TASK PROMPT:
Among the lines below, keep only those from the one containing "Dislike the comment from 山东" through the one containing "Image resolution: width=1489", and reproduce them exactly.

DATA FOR REVIEW Start Marker

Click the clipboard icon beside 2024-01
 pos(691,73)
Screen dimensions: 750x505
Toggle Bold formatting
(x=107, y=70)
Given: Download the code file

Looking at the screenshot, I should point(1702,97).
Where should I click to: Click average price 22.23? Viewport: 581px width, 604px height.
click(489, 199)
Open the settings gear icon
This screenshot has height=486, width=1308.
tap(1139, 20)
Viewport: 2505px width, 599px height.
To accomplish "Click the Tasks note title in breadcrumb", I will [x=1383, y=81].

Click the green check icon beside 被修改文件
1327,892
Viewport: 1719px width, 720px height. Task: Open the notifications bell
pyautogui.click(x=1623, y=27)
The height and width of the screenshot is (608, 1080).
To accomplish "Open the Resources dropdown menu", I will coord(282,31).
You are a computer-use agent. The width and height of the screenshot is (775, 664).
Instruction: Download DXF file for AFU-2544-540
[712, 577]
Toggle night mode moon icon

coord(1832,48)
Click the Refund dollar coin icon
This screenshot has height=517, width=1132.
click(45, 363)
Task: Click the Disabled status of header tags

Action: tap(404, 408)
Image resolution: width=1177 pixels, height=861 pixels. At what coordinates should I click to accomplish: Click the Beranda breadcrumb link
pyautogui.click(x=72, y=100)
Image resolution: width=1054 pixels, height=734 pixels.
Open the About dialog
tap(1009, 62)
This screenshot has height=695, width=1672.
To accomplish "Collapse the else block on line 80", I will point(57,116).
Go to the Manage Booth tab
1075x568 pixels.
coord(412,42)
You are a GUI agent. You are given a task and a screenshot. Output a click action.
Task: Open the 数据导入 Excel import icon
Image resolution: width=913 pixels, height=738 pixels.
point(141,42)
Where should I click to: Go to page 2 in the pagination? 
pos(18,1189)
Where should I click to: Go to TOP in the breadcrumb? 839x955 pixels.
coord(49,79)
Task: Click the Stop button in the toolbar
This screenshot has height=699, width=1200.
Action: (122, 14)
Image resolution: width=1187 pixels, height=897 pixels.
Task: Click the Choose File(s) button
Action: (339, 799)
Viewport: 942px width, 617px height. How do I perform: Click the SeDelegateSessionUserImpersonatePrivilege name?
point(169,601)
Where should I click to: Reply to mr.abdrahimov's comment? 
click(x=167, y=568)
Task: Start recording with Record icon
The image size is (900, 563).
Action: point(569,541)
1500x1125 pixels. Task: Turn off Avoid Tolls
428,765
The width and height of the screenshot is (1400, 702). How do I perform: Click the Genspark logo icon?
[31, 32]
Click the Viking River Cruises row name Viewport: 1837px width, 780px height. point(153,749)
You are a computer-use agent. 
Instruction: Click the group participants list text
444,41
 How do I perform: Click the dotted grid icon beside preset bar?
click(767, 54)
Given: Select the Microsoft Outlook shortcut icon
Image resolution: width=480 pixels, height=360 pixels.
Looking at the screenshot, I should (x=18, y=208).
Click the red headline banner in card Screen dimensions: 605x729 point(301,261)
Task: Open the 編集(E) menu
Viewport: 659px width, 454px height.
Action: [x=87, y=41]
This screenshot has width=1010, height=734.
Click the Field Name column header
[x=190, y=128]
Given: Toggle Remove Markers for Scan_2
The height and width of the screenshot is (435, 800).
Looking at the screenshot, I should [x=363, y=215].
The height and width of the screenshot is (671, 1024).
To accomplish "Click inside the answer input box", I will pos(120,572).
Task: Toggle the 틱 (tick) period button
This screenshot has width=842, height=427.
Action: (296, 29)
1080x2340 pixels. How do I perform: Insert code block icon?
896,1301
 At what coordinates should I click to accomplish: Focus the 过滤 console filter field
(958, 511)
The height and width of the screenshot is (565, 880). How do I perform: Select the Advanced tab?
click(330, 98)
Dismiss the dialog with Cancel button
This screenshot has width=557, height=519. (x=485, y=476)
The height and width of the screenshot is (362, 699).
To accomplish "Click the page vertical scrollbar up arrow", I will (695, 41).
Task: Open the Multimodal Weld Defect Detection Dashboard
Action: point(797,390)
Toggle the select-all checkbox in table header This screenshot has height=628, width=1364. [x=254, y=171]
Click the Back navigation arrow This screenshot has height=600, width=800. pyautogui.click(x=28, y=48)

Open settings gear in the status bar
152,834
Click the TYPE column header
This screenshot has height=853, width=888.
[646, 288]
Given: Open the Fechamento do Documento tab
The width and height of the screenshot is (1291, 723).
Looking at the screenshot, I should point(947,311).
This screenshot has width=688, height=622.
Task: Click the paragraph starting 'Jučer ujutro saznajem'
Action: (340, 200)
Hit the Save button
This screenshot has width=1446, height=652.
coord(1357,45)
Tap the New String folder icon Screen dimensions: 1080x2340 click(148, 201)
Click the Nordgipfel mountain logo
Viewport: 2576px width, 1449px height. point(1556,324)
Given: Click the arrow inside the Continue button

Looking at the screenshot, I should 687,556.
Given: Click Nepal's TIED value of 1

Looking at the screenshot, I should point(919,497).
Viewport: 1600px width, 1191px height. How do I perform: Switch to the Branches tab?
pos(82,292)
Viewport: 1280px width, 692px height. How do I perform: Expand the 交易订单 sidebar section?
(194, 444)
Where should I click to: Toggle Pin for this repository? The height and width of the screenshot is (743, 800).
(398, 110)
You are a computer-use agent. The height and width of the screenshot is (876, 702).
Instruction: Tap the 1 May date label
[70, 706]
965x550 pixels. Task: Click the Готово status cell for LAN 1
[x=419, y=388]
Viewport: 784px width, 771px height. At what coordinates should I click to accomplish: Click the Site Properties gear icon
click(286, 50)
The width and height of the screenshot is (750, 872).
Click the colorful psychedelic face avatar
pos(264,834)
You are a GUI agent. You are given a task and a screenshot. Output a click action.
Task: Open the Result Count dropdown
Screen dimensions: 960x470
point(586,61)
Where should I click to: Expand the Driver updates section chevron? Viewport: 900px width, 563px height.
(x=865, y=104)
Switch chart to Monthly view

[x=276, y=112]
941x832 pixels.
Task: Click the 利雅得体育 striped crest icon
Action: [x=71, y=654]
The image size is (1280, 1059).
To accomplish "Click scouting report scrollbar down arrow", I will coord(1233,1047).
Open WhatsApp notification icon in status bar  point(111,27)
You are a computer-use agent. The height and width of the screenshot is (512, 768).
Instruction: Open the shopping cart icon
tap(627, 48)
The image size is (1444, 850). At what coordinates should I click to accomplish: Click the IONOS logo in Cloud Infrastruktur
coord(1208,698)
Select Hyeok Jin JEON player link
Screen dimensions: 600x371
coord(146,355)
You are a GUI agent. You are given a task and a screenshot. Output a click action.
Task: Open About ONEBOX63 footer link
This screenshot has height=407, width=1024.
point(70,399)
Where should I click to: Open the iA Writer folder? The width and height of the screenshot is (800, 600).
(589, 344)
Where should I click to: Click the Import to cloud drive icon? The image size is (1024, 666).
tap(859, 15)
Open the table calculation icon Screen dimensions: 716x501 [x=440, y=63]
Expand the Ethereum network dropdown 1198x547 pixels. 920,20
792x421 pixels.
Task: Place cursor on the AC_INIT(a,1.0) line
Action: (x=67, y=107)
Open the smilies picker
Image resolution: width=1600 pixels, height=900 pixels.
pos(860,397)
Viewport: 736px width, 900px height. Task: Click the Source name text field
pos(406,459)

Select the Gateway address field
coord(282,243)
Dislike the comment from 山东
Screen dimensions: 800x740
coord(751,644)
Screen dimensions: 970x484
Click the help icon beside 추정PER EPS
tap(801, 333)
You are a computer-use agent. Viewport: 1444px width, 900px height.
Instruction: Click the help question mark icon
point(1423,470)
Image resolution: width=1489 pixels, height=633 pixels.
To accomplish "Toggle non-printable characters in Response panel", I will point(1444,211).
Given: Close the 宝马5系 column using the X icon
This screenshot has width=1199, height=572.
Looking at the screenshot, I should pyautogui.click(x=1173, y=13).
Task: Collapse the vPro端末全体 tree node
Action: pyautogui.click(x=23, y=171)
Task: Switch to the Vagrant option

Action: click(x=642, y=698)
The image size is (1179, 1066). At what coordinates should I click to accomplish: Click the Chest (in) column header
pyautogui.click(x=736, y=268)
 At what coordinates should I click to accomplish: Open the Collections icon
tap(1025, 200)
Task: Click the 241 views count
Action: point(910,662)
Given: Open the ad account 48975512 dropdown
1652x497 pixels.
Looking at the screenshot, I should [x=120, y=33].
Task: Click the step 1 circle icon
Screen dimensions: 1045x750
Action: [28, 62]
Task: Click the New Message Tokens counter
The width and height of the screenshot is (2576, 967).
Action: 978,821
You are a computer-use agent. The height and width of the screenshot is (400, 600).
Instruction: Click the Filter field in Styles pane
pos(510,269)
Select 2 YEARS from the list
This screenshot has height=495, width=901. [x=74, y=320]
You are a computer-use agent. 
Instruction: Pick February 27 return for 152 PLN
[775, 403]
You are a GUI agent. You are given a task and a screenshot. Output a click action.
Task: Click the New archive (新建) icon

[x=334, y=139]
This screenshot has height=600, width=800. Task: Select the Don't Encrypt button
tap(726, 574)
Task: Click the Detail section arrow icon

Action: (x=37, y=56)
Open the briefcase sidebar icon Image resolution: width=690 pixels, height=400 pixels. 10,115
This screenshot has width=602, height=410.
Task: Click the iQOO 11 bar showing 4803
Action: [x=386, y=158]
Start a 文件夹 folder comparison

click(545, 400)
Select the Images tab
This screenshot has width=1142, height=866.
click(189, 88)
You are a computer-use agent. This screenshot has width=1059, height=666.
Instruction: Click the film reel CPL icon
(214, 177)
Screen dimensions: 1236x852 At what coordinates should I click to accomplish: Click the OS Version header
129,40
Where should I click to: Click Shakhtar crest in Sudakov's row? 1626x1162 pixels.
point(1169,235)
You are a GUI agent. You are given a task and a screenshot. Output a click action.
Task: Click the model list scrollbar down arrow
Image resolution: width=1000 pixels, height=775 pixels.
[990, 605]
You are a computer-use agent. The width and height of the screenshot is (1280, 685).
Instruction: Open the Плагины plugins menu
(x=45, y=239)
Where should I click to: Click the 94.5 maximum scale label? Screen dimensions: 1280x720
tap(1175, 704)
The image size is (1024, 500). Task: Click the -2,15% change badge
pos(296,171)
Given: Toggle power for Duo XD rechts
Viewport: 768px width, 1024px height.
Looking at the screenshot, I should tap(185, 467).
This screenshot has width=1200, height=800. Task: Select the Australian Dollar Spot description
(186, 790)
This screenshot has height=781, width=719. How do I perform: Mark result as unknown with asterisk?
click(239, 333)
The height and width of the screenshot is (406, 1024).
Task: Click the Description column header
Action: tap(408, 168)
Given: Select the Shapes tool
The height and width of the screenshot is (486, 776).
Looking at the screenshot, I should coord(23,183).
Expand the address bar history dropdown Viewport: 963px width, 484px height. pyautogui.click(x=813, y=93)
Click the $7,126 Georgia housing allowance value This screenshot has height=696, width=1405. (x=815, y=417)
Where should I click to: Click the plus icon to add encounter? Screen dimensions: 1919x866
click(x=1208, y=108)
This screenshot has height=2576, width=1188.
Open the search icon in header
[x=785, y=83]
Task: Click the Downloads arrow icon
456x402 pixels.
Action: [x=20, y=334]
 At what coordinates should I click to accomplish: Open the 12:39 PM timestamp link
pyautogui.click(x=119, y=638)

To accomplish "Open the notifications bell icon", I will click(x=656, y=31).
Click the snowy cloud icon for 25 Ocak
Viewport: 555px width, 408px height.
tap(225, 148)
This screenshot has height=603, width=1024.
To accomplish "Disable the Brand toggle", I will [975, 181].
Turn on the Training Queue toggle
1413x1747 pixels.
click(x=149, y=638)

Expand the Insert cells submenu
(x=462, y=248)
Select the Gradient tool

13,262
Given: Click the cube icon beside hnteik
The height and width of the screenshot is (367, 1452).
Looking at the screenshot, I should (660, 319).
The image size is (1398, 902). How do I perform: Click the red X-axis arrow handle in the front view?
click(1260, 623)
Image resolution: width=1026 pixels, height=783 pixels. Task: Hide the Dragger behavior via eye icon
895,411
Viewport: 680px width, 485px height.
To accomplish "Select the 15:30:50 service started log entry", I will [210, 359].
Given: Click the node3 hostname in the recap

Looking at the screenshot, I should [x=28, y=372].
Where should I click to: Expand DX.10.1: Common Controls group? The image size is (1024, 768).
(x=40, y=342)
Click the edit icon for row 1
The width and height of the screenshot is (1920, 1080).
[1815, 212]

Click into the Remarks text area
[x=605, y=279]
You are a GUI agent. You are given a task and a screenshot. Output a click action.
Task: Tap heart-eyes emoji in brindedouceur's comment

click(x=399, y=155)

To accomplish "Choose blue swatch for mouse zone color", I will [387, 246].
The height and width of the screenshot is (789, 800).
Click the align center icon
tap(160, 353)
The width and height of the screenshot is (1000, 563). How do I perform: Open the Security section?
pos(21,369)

DATA FOR REVIEW End Marker

WRITTEN RESPONSE:
Dislike the comment from 山东
Screen dimensions: 800x740
coord(751,644)
Screen dimensions: 970x484
Click the help icon beside 추정PER EPS
tap(801, 333)
You are a computer-use agent. Viewport: 1444px width, 900px height.
Instruction: Click the help question mark icon
point(1423,470)
Image resolution: width=1489 pixels, height=633 pixels.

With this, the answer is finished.